Task description: Each line of the data below that carries the word "picture" needs to be copied.

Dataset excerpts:
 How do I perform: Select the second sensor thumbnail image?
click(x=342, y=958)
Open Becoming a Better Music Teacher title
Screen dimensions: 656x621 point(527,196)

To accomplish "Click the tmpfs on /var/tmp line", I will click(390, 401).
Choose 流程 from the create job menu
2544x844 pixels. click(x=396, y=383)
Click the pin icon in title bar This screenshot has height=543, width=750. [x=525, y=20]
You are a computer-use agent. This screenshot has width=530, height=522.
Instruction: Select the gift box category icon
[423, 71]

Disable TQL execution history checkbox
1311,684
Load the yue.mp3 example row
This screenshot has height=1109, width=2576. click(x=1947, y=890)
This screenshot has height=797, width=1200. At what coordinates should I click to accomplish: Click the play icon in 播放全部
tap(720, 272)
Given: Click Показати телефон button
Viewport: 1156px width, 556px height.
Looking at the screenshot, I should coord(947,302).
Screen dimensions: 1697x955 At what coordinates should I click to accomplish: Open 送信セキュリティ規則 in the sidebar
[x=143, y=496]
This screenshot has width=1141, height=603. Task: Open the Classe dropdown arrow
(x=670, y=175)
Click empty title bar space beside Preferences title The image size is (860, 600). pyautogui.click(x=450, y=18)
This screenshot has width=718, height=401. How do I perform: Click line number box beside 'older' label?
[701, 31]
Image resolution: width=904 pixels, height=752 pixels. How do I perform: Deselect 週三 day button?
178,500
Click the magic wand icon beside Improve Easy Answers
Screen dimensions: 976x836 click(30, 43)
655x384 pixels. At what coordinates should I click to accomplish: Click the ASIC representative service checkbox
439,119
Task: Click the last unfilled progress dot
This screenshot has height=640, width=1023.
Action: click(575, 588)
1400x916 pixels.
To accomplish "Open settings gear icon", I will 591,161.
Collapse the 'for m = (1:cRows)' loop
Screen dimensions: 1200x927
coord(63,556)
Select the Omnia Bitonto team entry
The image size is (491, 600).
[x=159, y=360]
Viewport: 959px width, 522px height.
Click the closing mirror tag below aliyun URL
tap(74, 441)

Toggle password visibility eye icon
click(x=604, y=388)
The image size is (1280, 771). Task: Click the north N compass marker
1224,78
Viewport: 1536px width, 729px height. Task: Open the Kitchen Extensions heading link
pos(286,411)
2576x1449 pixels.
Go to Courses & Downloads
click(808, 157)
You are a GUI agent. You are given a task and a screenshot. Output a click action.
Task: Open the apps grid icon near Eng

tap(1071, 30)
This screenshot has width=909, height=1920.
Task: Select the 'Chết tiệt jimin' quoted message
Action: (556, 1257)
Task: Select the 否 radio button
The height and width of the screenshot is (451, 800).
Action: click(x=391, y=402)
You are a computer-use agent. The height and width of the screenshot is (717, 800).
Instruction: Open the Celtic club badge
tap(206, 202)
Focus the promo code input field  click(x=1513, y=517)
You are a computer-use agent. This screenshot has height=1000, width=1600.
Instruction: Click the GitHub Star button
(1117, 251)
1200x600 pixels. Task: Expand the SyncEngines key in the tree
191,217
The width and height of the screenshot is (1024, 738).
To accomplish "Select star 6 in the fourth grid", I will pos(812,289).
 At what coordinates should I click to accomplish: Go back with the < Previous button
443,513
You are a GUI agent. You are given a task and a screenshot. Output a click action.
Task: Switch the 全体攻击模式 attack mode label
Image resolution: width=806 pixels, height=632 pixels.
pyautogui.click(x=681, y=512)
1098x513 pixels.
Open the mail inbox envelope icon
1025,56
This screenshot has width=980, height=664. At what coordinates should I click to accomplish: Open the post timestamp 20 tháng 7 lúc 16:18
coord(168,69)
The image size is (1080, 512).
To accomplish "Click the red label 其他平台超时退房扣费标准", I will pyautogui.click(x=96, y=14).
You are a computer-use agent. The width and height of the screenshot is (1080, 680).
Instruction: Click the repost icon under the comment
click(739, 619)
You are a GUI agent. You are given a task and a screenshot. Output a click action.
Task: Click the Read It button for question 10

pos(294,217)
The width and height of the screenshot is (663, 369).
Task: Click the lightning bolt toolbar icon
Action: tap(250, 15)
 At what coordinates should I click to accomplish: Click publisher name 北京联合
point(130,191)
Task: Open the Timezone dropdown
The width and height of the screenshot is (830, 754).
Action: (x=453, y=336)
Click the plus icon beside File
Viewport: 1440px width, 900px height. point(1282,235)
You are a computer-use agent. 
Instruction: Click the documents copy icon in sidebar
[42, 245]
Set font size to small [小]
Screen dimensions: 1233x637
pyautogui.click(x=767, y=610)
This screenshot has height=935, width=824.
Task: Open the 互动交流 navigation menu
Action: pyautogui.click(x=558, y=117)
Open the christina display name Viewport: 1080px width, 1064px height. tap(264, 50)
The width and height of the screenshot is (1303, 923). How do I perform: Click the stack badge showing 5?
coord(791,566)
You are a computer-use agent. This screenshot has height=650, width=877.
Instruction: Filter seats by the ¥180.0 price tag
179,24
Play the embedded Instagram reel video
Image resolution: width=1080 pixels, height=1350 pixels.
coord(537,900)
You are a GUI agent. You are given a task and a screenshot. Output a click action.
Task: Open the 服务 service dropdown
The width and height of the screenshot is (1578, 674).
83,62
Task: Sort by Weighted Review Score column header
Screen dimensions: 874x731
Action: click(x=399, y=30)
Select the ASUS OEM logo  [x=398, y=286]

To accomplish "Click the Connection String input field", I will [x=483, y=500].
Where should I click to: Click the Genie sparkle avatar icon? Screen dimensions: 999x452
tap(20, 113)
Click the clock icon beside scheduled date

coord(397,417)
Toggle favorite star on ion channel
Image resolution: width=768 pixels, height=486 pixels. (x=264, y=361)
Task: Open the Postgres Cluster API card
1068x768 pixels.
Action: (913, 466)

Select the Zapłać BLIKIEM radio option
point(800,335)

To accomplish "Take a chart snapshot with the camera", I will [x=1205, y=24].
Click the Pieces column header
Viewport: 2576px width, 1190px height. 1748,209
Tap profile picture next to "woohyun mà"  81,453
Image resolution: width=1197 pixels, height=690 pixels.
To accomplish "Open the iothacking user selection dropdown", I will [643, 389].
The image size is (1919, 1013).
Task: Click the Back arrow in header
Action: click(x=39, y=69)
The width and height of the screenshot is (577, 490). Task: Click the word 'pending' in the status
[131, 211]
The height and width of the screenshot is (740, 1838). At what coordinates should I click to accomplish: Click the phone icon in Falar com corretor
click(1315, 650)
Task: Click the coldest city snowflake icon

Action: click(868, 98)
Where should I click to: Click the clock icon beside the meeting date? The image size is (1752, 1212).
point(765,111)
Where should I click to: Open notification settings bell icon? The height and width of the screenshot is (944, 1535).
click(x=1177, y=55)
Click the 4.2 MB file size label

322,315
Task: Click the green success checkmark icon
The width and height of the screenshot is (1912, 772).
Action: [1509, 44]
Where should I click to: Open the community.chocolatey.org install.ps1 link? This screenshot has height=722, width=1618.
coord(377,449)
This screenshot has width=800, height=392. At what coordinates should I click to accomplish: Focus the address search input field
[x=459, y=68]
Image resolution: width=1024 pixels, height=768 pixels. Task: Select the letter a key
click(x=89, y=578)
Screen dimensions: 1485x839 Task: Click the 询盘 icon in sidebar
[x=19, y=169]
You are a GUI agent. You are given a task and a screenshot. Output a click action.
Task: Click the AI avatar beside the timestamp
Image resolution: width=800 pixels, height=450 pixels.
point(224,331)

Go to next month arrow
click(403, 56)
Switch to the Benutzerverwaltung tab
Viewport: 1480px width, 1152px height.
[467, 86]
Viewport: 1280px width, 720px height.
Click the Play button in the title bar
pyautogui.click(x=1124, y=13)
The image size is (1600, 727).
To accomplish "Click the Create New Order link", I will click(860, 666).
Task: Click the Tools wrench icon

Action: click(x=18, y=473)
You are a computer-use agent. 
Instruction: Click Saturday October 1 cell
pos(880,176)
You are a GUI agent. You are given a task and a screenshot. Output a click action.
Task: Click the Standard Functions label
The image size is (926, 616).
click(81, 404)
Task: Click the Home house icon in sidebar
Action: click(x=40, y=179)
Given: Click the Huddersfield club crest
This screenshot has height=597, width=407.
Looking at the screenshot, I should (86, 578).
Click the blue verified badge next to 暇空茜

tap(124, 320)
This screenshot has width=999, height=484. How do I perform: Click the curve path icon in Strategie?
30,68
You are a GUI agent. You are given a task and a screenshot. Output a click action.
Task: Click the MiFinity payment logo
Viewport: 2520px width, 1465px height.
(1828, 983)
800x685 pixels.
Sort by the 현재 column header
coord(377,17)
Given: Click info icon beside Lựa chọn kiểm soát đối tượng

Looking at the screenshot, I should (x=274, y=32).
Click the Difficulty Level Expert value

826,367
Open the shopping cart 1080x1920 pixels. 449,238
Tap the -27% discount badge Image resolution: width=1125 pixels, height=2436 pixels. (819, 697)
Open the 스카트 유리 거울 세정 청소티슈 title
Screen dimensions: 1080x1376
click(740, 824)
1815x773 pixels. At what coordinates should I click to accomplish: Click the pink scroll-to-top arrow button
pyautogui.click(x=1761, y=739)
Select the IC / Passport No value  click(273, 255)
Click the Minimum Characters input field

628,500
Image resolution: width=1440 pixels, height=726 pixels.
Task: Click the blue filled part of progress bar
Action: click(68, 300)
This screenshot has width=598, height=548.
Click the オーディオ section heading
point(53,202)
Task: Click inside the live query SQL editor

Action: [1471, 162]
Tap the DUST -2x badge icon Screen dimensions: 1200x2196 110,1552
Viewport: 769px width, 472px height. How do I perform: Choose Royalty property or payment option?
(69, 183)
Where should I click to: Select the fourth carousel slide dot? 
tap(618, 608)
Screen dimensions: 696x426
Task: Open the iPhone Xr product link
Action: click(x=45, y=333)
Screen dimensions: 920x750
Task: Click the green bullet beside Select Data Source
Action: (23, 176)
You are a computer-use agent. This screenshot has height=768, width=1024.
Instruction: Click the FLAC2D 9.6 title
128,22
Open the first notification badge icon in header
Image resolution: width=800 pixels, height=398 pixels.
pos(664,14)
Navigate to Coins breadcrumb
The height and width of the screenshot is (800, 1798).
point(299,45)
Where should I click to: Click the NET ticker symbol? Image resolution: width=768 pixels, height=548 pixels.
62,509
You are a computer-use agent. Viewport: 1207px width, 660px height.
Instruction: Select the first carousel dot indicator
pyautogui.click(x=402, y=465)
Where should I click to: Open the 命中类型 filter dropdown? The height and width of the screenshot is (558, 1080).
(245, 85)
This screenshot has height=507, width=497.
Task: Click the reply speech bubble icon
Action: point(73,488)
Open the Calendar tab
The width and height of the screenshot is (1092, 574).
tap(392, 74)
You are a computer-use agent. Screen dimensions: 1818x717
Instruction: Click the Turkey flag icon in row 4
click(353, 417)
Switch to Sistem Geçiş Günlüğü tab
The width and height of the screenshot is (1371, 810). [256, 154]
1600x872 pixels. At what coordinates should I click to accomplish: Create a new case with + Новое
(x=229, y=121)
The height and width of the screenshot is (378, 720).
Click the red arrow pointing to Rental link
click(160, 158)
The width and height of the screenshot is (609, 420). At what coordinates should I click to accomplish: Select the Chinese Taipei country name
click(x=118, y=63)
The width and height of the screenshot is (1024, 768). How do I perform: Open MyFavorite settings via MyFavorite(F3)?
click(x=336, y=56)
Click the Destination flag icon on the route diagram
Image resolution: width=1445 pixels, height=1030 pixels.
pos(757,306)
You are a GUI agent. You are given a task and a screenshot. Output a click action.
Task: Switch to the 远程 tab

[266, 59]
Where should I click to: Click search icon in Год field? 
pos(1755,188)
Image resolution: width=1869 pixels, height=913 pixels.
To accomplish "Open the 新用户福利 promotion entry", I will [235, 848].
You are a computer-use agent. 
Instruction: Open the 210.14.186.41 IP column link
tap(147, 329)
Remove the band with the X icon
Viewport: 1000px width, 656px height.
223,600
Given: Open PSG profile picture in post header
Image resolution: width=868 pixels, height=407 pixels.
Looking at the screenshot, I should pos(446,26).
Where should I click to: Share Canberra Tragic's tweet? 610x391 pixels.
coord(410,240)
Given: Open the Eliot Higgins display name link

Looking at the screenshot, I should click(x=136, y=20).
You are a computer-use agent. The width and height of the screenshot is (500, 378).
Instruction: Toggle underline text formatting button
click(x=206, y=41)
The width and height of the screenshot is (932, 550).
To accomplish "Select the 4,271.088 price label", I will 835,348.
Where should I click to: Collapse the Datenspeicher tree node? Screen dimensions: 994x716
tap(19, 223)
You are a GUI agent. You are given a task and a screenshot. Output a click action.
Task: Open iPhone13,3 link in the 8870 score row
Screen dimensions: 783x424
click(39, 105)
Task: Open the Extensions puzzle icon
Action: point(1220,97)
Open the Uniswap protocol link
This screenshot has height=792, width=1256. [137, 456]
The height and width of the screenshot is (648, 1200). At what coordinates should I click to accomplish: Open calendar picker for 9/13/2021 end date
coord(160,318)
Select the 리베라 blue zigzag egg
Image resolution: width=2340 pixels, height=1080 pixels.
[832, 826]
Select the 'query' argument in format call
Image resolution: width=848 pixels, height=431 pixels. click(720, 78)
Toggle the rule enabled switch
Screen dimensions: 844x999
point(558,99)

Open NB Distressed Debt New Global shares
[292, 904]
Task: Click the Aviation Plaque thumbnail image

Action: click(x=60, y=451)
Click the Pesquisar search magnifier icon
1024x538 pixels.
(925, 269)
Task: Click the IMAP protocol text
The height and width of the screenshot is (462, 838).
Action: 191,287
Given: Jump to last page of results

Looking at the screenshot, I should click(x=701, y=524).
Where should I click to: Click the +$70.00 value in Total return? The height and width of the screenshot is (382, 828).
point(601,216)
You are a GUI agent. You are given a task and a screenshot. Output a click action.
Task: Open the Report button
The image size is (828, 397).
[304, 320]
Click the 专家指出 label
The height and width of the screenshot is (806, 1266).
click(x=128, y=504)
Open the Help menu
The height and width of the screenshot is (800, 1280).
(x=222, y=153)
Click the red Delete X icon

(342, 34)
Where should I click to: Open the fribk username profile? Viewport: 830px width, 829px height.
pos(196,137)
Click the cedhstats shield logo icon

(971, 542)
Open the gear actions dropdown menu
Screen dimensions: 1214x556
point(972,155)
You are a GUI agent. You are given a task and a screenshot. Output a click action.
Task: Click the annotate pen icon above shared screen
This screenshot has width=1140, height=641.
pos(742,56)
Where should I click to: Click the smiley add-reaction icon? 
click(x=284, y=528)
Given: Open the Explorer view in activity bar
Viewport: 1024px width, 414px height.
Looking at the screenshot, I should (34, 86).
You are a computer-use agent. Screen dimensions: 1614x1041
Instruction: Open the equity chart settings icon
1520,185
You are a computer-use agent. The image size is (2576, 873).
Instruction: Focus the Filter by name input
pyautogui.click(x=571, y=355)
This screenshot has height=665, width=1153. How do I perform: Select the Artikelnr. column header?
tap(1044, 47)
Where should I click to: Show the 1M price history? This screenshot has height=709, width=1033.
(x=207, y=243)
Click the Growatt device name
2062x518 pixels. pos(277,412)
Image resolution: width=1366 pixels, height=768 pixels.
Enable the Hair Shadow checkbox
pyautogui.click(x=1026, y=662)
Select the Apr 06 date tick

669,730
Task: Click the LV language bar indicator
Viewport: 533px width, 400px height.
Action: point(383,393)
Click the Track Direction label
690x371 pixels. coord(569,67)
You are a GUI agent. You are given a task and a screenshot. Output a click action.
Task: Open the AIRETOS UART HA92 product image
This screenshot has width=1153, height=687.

Exercise answer:
Tap profile picture next to "woohyun mà"  81,453
Given: Open PSG profile picture in post header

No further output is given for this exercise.